Schnier attempts many times to contact his brother, Leo, who is in a Catholic seminary. Leo, who converted from Protestantism to Catholicism, renounced most worldly possessions and refuses to break the seminary’s rules to help his brother. Schnier contacts Monika Silvs, a sympathetic member of the Catholic group who helped him in the past, but Sommerwild instructed her to avoid Schnier. When it becomes clear that he will receive no help or support, Schnier decides to sing, play the guitar, and beg at the train station. One March evening, Schnier walks to the train station and sits on the steps, singing a song about “Poor Pope John.”

Bibliography

Beck, Evelyn T. “A Feminist Critique of Böll’s Ansichten eines Clowns.” University of Dayton Review 12 (Spring, 1976): 19-24. Beck analyzes Hans Schnier as a negative person who exploited Marie. Beck asserts that with Marie, Böll depicted a victim of male domination.
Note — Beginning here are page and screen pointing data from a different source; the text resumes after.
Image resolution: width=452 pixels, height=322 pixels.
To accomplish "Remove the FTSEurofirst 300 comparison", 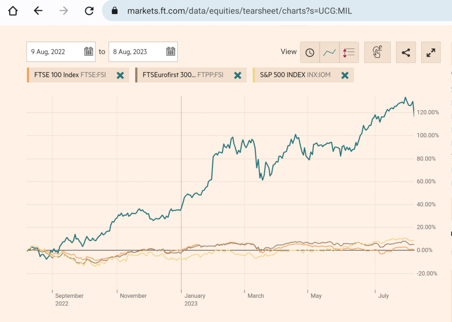I will click(x=238, y=75).
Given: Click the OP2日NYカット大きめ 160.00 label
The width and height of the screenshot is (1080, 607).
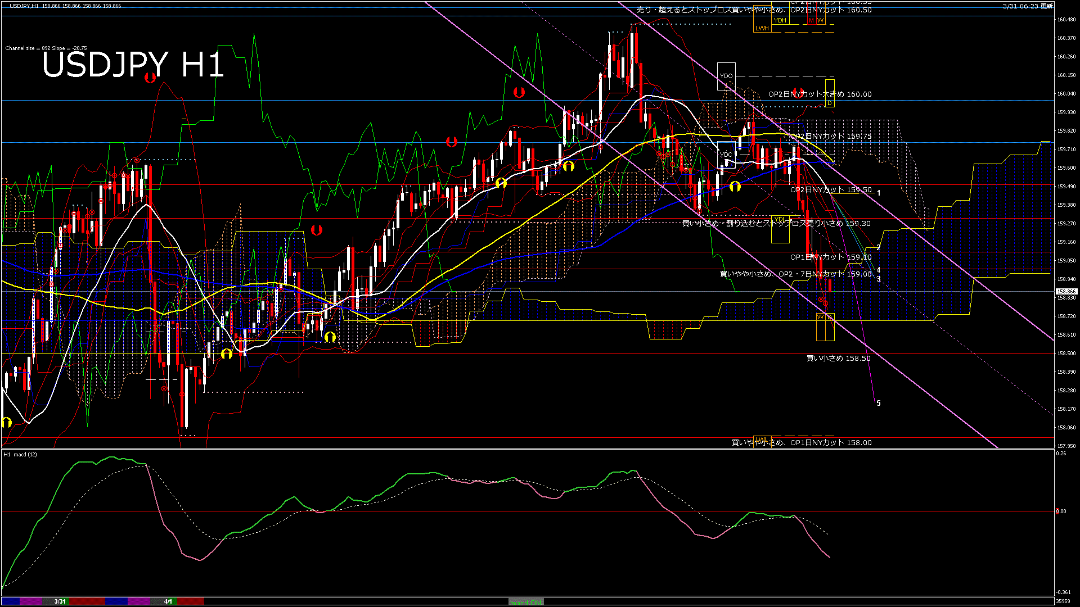Looking at the screenshot, I should pyautogui.click(x=820, y=94).
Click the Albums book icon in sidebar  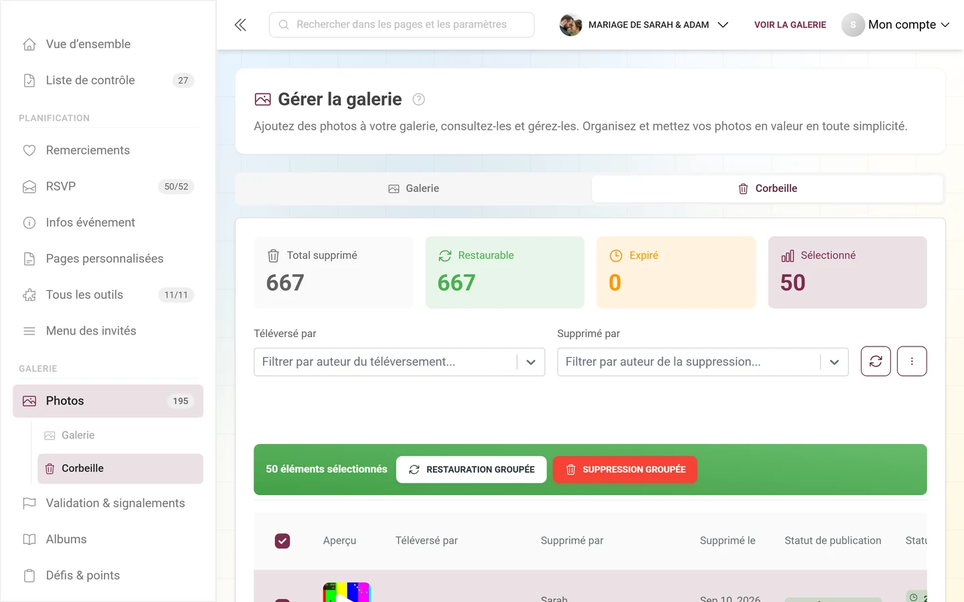29,540
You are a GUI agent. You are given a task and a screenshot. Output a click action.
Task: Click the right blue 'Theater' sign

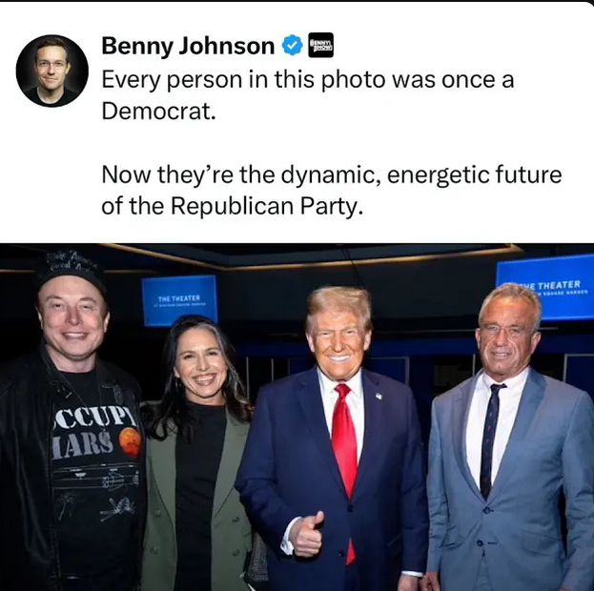point(545,286)
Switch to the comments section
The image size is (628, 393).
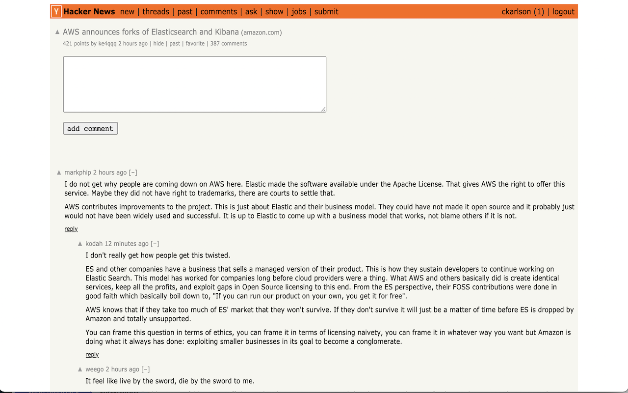coord(218,11)
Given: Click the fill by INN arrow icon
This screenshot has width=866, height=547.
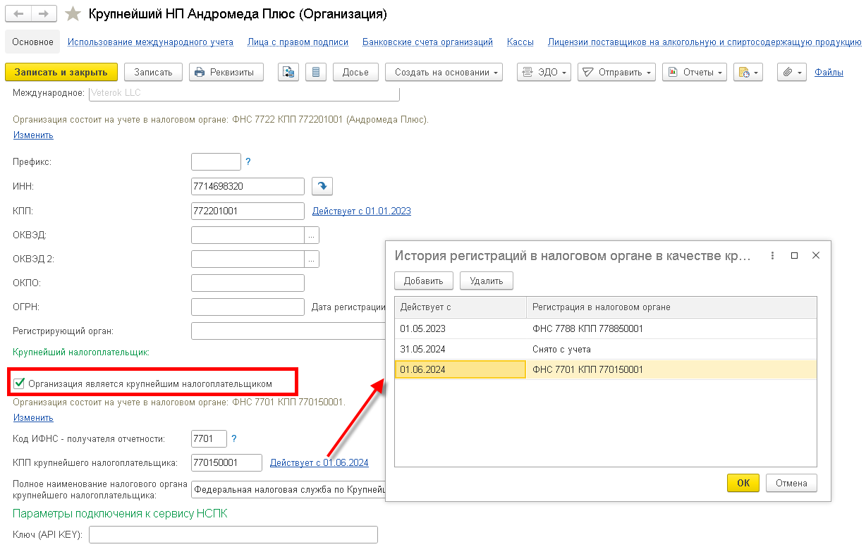Looking at the screenshot, I should click(x=322, y=186).
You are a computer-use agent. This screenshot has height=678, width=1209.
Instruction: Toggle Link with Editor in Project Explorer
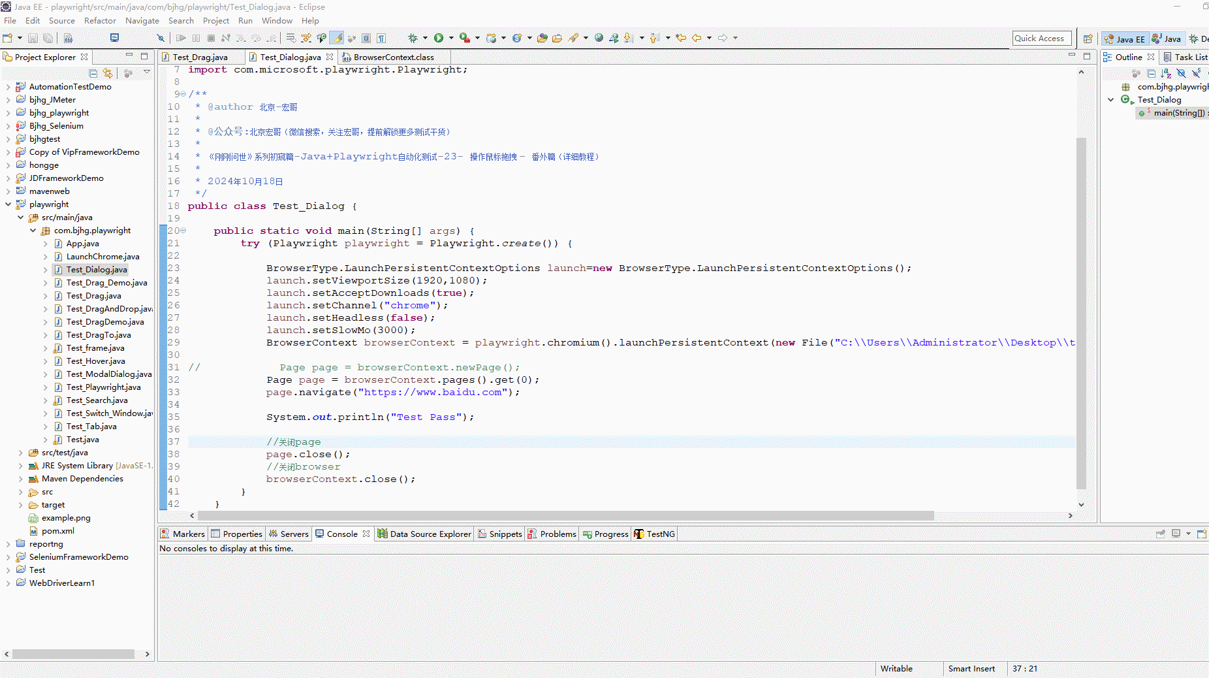[x=108, y=73]
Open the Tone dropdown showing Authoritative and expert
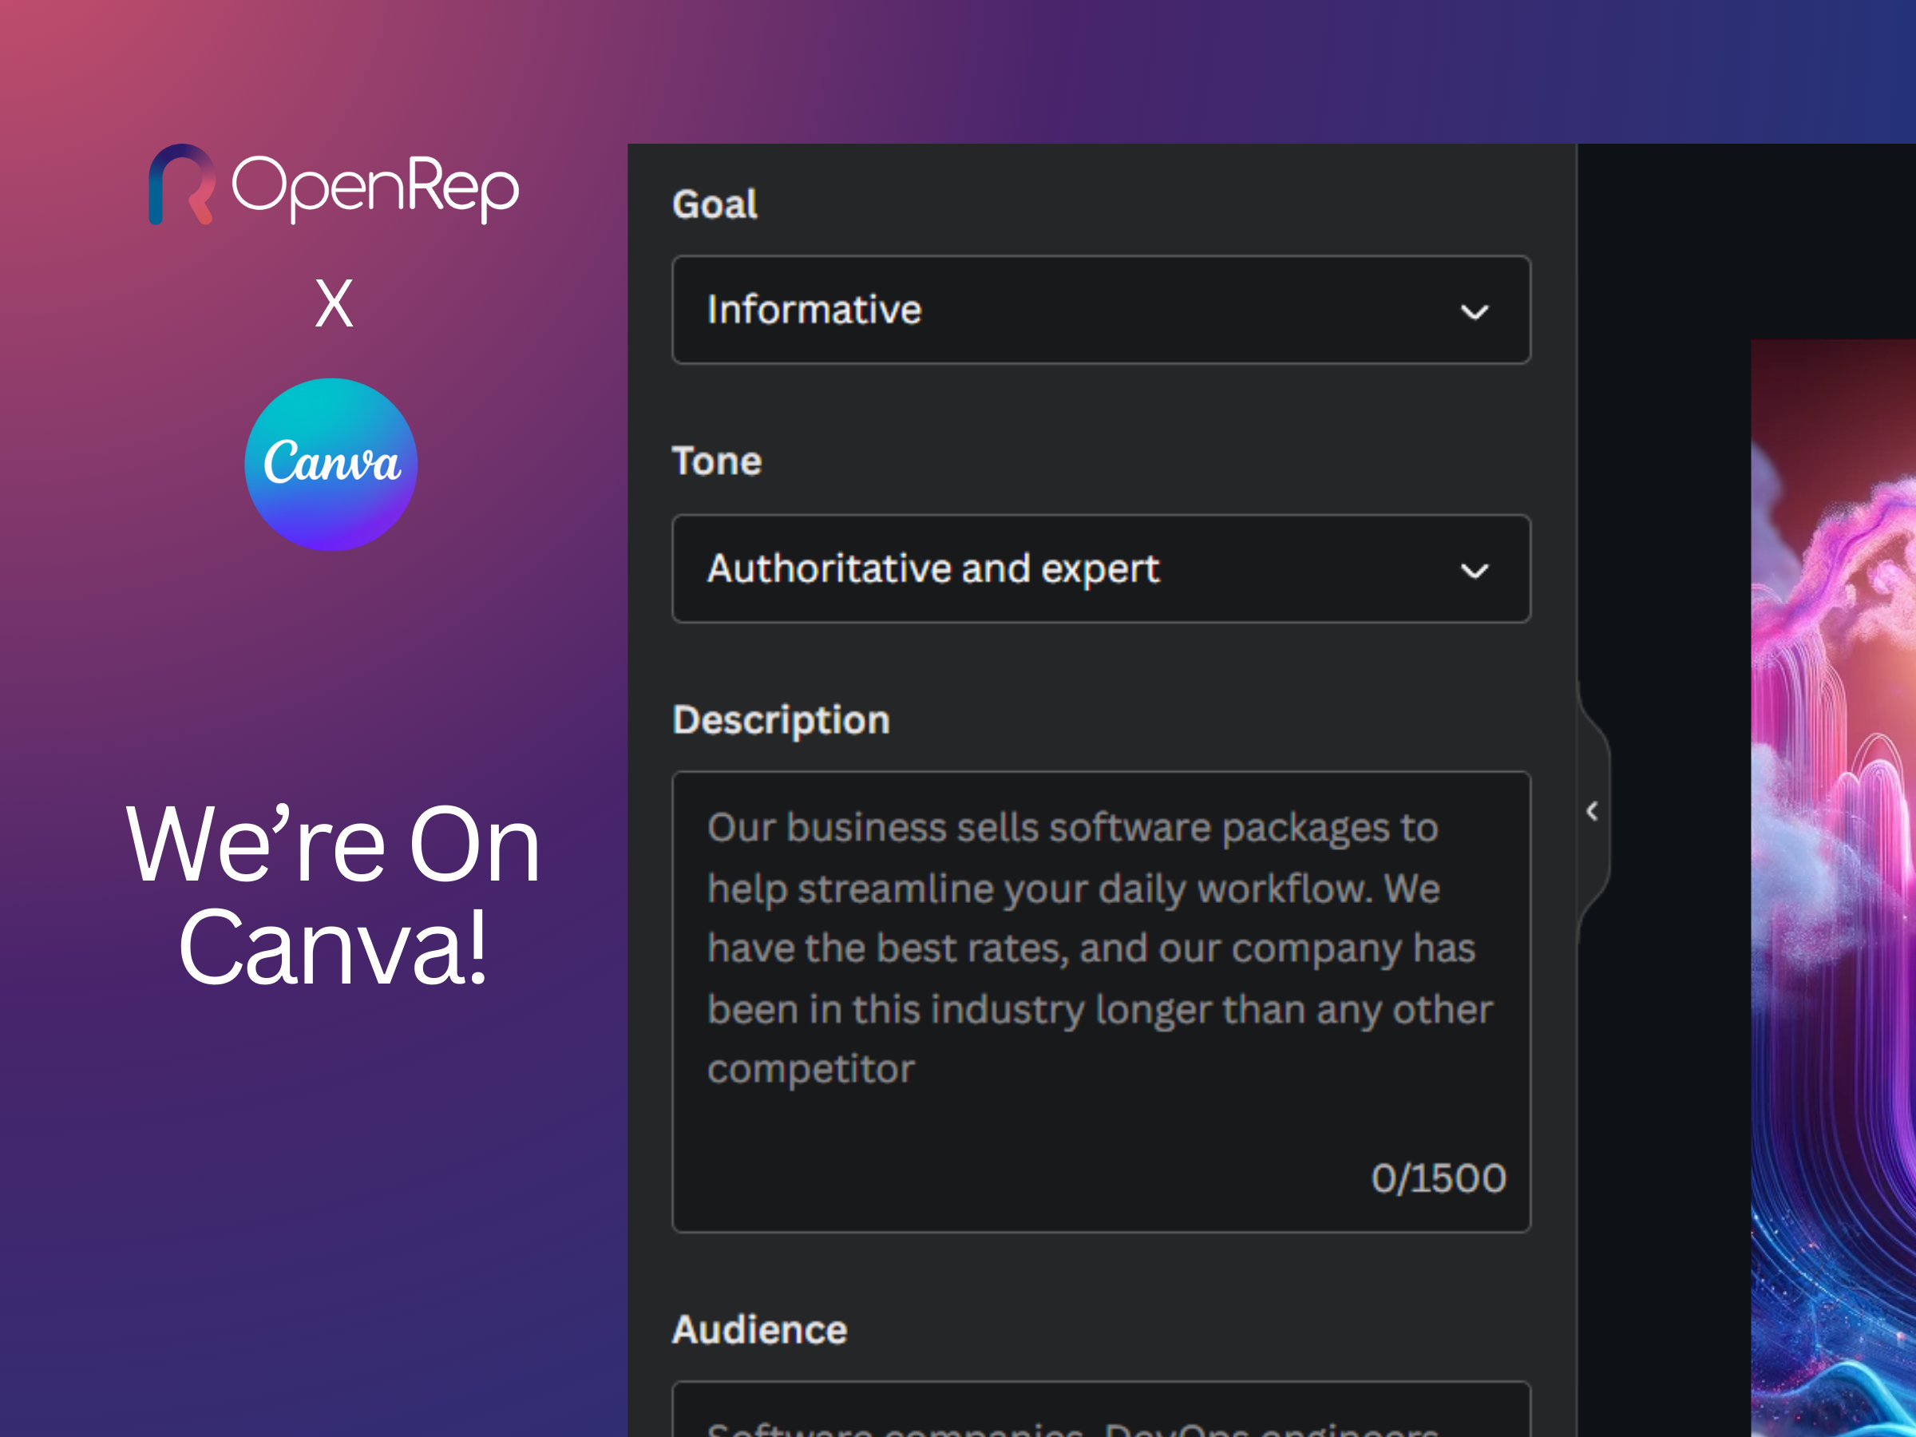Viewport: 1916px width, 1437px height. (1100, 569)
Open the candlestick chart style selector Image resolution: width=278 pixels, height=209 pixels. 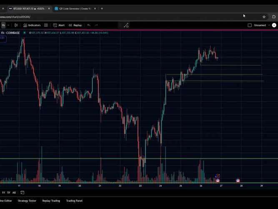coord(16,25)
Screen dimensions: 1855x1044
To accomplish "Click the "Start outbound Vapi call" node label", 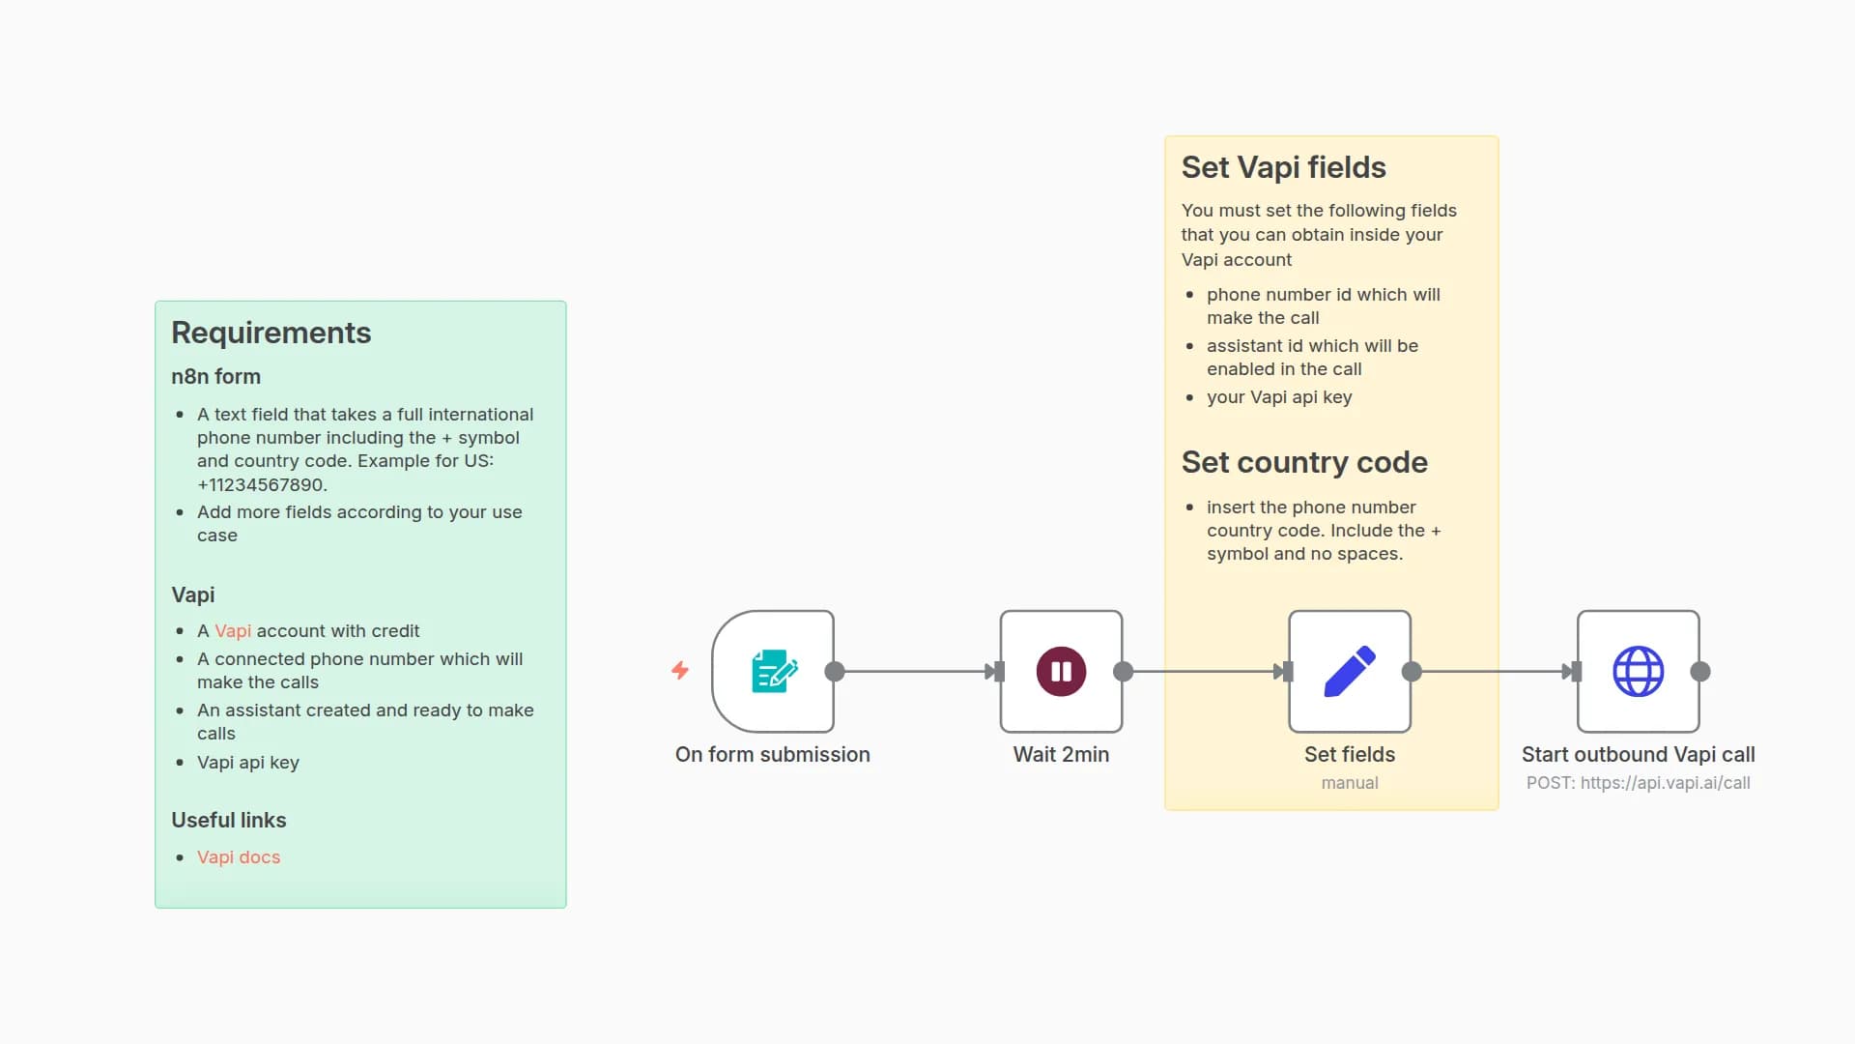I will point(1638,754).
Böll, Heinrich. What’s to Become of the Boy? Or, Something to Do with Books. Translated by Leila Vennewitz. New York: Knopf, 1984. Written just before his death, this is Böll’s longest autobiographical work. In it, he reveals connections between his life and his novels.

Butler, Michael, ed. The Narrative Fiction of Heinrich Böll: Social Conscience and Literary Achievement. New York: Cambridge University Press, 1994. Analyzes Böll’s recurring themes of love, morality, economic pressures, and organized religion and his emphasis on renewal and utopianism.

Conard, Robert C. Heinrich Böll. Boston: G. K. Hall, 1981. A good introduction to Böll’s life and works.

‗‗‗‗‗‗‗. Understanding Heinrich Böll. Columbia: University of South Carolina Press, 1992. Includes a brief biography, a chronology, and a bibliography. In one chapter, Conard analyzes Böll’s major novels, among them The Clown.

Finlay, Frank. On the Rationality of Poetry: Heinrich Böll’s Aesthetic Thinking. Amsterdam: Rodopi, 1996. Discusses Böll’s writings on literature, in which he defends the “rationality of poetry” and expresses his philosophy of aesthetics.

Reid, James Henderson. Heinrich Böll: A German for His Time. Oxford, England: Oswald Wolff, 1988. Reid’s book explores the connections among Böll’s fiction, his life, and his times.

Tachibana, Reiko. Narrative as Counter-Memory: A Half-Century of Postwar Writing in Germany and Japan. New York: State University of New York Press, 1998. Although this book does not discuss The Clown, it analyzes other fictional works in which Böll draws upon his personal memories to describe Germany’s defeat in World War II and its subsequent occupation and reconstruction.

Zachau, Reinhard K. Heinrich Böll: Forty Years of Criticism. Columbia, S.C.: Camden House, 1994. Discusses critical approaches to Böll’s work and evaluates Böll’s influence on subsequent German literature.